*SOURCE DOCUMENT*
* start *

Olivia Pilot Info
Danger
!! This page is currently under development and work in progress. Configs/information may not be final !!
Duration of pilot period
The pilot period is expected to start on Monday 7 July and will last until 21 September 2025.
How to connect to Olivia
Logging into Olivia involves the use of Secure Shell (SSH) protocol, either in a terminal shell or through a graphical tool using this protocol under the hood.
In the future, we will introduce the same 2 factor authentication (2FA) system as used on our other HPC machines. But for now, you cannot connect directly from your local machine. Instead you have to first connect to Betzy, Fram or Saga and then further to Olivia.
Replace <username>
with your registered username:
$ ssh <username>@betzy.sigma2.no
$ ssh <username>@olivia.sigma2.no
System architecture and technical spec
Olivia is based on HPE Cray EX platforms for compute and accelerator nodes, and HPE ClusterStor for global storage, all connected via HPE Slingshot high-speed interconnect.
CPU Compute Nodes
The CPU-based compute resources consist of 252 nodes. Each node features two AMD EPYC Turin 128-core CPUs (Zen5c architecture), with 768 GiB of DDR5-6000 memory (24x32GB DIMMs). Each node also includes 3.84 TB of solid-state local storage (M.2 SSD). All Class A nodes are direct liquid cooled.
Accelerator Nodes
These nodes are optimized for accelerated HPC and AI/ML workloads, totaling 76 nodes with 304 NVIDIA GH200 superchips. Each GH200 device has 96 GB HBM3 memory (GPU) and 120 GB LPDDR5x memory (CPU), connected via a 900 GB/s bidirectional NVlink C2C connection. These nodes are also direct liquid cooled. Their dedicated storage is provided by a HPE Cray C500 flash-based parallel filesystem with a total capacity of 510 TB.
Service Nodes
Olivia has 8 service nodes, with 4 nodes having both CPU and GPU (NVIDIA L40 GPUs for remote visualization and compilation). Each node has 2 AMD EPYC 9534 64-core processors and 1536 GiB DDR5-4800 memory. Storage per node includes 2x 960 GB NVMe SSDs for the system drive (configured as RAID mirror for redundancy) and 4x 6.4 TB NVMe SSDs for data (19.2 TB total). These nodes are air-cooled.

* end *

*STORED DATA*
* start *

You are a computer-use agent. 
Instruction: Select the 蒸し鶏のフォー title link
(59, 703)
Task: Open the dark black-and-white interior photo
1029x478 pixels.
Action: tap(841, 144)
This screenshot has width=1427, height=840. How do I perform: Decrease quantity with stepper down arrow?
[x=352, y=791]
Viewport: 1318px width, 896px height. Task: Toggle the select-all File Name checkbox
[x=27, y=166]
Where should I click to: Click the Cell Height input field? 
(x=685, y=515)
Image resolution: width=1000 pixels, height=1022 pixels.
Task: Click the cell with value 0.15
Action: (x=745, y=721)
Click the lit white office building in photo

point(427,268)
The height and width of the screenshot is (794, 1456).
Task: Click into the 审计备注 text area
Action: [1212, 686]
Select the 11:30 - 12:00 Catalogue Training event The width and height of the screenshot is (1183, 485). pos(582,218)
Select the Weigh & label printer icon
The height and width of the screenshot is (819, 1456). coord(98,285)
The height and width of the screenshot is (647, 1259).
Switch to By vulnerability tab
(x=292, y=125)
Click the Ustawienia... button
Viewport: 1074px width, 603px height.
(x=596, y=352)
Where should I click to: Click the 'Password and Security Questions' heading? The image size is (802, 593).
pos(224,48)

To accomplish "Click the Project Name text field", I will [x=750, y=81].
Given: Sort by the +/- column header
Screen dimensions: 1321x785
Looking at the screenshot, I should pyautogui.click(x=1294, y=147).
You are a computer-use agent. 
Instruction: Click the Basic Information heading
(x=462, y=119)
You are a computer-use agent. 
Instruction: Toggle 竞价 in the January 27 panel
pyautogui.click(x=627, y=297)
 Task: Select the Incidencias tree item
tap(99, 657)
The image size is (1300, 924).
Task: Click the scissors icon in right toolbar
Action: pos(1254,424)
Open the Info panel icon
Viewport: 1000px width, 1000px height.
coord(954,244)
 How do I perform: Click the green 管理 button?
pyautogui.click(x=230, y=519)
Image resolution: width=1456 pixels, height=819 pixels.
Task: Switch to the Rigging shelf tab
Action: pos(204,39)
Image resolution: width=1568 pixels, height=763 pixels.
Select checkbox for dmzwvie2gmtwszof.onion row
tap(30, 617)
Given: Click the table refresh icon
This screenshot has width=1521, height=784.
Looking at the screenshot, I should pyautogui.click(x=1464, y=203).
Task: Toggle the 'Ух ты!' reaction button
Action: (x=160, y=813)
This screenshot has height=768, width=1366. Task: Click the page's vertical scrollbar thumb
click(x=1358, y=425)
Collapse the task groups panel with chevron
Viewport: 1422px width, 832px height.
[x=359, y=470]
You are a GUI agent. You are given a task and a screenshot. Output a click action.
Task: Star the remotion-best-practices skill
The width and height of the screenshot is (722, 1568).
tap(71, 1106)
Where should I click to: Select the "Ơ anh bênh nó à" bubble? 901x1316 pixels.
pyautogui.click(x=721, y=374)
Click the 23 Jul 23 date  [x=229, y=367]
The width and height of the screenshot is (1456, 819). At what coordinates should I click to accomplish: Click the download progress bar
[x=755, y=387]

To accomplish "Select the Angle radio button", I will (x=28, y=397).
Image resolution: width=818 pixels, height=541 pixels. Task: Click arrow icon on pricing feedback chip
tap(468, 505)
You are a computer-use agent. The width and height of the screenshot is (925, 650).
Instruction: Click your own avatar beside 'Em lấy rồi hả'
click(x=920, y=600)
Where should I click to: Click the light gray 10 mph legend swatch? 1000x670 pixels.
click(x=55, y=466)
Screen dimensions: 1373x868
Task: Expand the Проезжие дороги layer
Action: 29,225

* end *

*SHORT TASK*
Continue the Olivia pilot information page from the point where it currently stops. The rows have no connection to the Olivia pilot information page.

*OUTPUT BELOW*
I/O Nodes
Olivia has 5 dedicated nodes for I/O operations, based on HPE ProLiant DL385 Gen 11. Each node has 2 AMD EPYC Genoa 9534 64-core CPUs and 512 GiB memory. They are designed to connect to the NIRD storage system and the Global Storage simultaneously. These nodes are air-cooled.
High-Performance Global Storage
This system, based on ClusterStor E1000, offers 4.266 PB of total usable capacity, including 1.107 PB of solid-state storage (NVMe) and 3.159 PB of HDD-based storage. It is POSIX compatible and can be divided into several file systems (e.g., scratch, home, projects, software). It supports RDMA and is designed for fault tolerance against single component failures. The system is air-cooled.
High-Speed Interconnect
The interconnect uses HPE Slingshot, a Dragonfly topology that supports 200 Gbit/s simplex bandwidth between nodes. It natively supports IP over Ethernet, and RDMA or RoCE access to the storage solution.
Project accounting (can be part of general accounting)
Invoicing: During the piloting phase there will no invoicing for usage of the system.
Project compute quota usage is accounted in ‘billing units’ BU. The calculation of elapsed BU for a job is done in the same manner as elsewhere on our systems.
The calculation of elapsed GPU-hours is currently only dependent on the number of GPUs allocated for a job.
Software
Olivia introduces several new aspects that set it apart from our current HPC systems.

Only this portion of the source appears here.